Problem details
Copy the stretch of the material below from the line containing "[Find us on Facebook] (27, 541)" through the end of the material, keeping every line unchanged.

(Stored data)
━━━━

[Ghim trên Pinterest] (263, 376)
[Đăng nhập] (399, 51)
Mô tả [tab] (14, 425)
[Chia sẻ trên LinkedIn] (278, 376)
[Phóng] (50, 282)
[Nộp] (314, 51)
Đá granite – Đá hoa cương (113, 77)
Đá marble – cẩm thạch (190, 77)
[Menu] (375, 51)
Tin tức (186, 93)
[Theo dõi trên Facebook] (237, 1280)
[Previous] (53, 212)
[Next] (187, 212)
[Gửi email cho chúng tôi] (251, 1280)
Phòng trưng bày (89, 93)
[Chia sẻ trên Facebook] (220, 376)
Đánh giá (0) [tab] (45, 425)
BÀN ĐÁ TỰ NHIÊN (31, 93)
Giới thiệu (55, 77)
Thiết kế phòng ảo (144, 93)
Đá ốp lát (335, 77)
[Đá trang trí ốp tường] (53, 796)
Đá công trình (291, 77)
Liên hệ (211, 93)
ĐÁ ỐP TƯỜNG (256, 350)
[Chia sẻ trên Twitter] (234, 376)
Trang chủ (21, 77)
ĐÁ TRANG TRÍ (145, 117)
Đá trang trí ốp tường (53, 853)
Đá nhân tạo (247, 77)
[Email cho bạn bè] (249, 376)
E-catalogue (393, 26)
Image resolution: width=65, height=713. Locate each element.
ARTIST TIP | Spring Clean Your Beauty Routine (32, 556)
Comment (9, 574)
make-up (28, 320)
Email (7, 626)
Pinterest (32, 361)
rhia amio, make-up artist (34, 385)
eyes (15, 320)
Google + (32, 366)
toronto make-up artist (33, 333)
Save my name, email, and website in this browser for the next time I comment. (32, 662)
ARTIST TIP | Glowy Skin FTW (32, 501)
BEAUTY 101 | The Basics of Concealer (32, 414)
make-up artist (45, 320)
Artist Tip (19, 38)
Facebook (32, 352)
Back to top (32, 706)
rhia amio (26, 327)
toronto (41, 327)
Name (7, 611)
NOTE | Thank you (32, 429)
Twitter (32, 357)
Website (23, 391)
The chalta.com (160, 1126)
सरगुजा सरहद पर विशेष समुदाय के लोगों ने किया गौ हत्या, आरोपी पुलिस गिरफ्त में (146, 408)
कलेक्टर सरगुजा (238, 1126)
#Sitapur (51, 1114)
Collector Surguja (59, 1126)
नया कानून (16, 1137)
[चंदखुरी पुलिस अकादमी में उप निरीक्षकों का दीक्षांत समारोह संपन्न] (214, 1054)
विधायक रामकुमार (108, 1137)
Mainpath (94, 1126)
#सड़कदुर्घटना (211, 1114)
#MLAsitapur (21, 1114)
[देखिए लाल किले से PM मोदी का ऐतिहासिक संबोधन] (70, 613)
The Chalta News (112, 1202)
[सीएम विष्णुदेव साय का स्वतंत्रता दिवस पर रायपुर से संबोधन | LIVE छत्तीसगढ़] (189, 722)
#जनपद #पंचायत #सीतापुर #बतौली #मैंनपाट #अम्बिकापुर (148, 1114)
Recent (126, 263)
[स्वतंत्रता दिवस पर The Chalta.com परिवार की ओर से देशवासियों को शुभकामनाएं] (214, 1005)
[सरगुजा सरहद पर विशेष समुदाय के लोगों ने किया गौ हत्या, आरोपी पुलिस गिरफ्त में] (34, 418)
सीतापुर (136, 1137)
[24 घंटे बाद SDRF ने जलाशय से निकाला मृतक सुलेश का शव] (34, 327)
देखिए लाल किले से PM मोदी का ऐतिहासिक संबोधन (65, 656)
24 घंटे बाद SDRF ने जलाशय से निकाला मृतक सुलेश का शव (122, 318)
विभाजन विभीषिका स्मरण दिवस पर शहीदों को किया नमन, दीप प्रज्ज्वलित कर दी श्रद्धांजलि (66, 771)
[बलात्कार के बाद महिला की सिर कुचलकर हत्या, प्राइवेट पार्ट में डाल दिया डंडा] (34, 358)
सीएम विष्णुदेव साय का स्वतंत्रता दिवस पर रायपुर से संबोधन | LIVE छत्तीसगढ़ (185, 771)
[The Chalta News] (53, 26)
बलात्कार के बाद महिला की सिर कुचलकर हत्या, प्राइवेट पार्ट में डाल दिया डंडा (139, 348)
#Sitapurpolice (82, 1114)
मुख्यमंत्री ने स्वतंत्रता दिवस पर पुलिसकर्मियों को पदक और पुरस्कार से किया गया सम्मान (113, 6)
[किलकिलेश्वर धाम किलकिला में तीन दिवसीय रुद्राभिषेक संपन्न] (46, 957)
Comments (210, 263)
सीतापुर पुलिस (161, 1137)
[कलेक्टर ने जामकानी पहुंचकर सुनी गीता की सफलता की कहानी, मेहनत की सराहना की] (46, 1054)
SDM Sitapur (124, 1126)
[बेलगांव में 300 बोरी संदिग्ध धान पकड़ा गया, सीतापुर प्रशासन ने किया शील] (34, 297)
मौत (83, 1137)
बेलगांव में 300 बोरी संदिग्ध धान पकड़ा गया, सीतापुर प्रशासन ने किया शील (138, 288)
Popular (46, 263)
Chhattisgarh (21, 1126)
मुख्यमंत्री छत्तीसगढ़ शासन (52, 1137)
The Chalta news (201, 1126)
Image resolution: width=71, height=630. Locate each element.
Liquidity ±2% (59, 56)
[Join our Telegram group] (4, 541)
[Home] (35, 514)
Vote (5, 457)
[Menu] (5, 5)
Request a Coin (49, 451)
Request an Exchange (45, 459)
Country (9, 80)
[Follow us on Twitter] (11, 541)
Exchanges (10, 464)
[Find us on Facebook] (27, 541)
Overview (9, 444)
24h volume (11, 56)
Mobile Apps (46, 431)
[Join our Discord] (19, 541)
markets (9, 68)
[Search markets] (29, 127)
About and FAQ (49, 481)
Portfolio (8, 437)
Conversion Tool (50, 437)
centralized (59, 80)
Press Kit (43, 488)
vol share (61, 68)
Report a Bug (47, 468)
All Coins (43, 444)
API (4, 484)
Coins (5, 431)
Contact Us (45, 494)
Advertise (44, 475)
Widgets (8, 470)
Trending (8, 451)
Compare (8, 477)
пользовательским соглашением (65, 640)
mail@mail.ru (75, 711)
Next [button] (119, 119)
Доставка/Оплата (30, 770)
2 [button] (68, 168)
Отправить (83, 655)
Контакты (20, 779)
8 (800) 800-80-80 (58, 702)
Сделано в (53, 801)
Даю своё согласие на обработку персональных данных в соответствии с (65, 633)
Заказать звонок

━━━━

Result below
[Find us on Facebook] (27, 541)
Overview (9, 444)
24h volume (11, 56)
Mobile Apps (46, 431)
[Join our Discord] (19, 541)
markets (9, 68)
[Search markets] (29, 127)
About and FAQ (49, 481)
Portfolio (8, 437)
Conversion Tool (50, 437)
centralized (59, 80)
Press Kit (43, 488)
vol share (61, 68)
Report a Bug (47, 468)
All Coins (43, 444)
API (4, 484)
Coins (5, 431)
Contact Us (45, 494)
Advertise (44, 475)
Widgets (8, 470)
Trending (8, 451)
Compare (8, 477)
пользовательским соглашением (65, 640)
mail@mail.ru (75, 711)
Next [button] (119, 119)
Доставка/Оплата (30, 770)
2 [button] (68, 168)
Отправить (83, 655)
Контакты (20, 779)
8 (800) 800-80-80 (58, 702)
Сделано в (53, 801)
Даю своё согласие на обработку персональных данных в соответствии с (65, 633)
Заказать звонок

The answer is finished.